According to a new survey of 884 directors of public companies, 10 percent of current board members think the ideal number of women on a corporate board is somewhere between 20 percent of the board and zero. Zero! One in 10 directors mulled over the prospect of sharing a conference table with women and thought, “I could tolerate zero women, or maybe a very tiny proportion of women, but that is absolutely it.”
The head of PwC’s Governance Insights Center, which conducted the survey, told Fortune that the not-unpopular desire for a board with as few women as possible is largely attributable to the old-school men who populate most corporate boards and, thus, the survey base. The average age of a board member of a major U.S. company is 63 and rising, and 83 percent of PwC’s survey participants are men.

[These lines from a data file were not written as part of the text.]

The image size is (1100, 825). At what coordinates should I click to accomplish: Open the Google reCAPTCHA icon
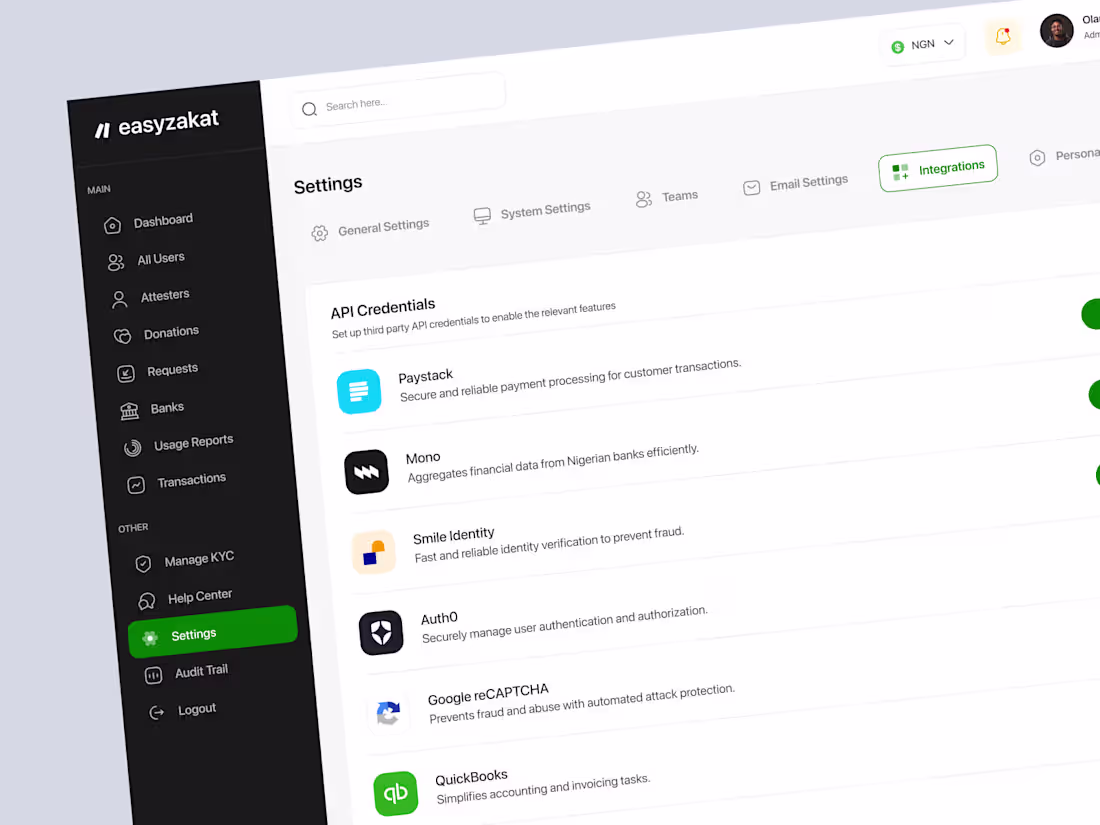click(x=388, y=712)
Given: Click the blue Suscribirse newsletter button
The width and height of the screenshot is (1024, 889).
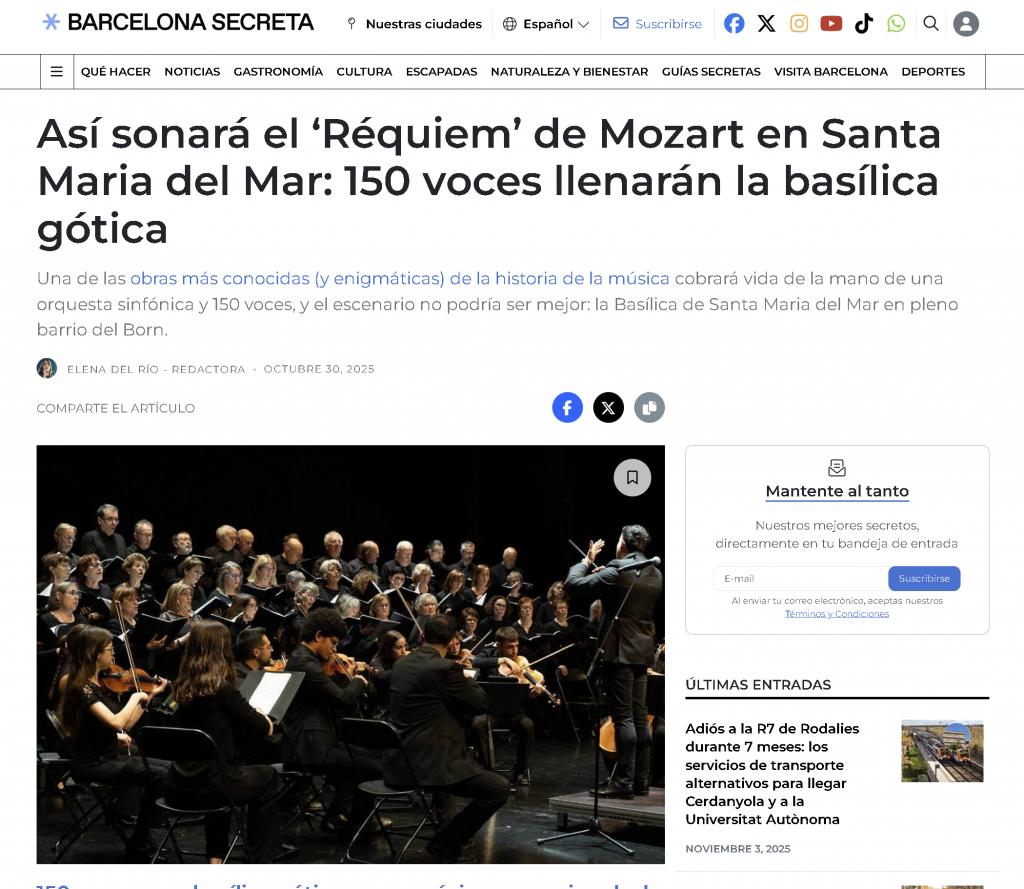Looking at the screenshot, I should point(924,579).
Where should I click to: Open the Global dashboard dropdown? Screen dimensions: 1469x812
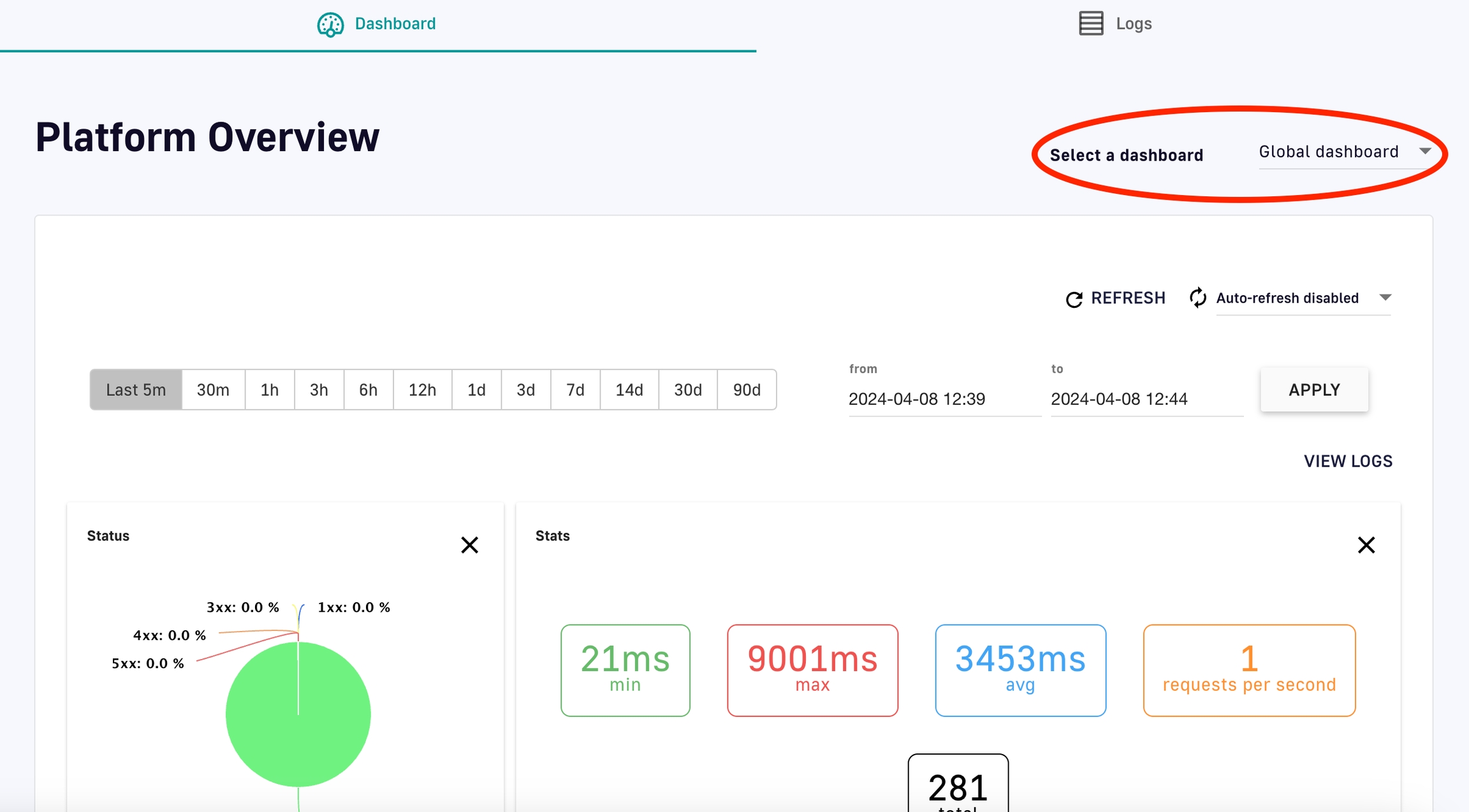click(1344, 152)
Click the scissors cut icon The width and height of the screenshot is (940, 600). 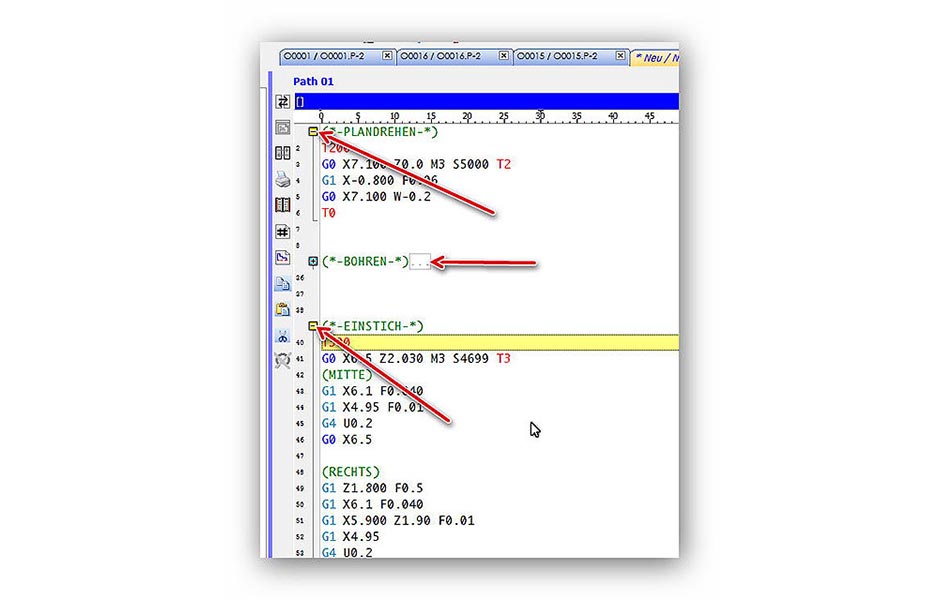283,336

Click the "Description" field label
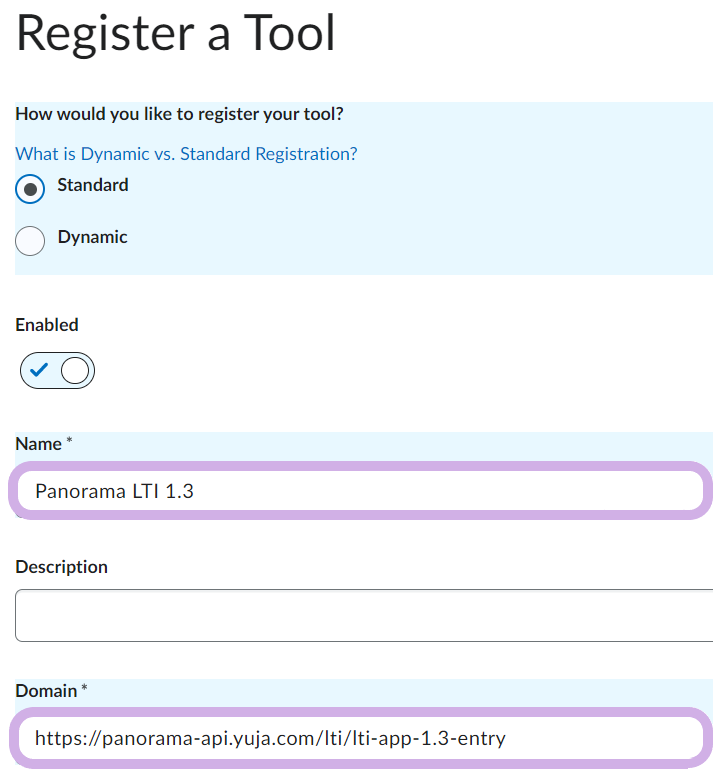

Just as disconcerting as the 10 percent in the “few to no women, please” club is the 43 percent of participants who said the “optimal” share of women on a corporate board is 21 to 40 percent. (Women currently occupy 20 percent of S&P 500 companies’ board seats.) This means that more than half of all board members think women deserve significantly fewer than half the seats on corporate boards. Since women make up more than half of the world’s population, this suggests that more than half of current board members think women are inherently less capable of serving in corporate leadership positions. Another 43 percent said women should occupy 41 to 50 percent of board seats; only 5 percent thought the “optimal” proportion of women was greater than 50 percent.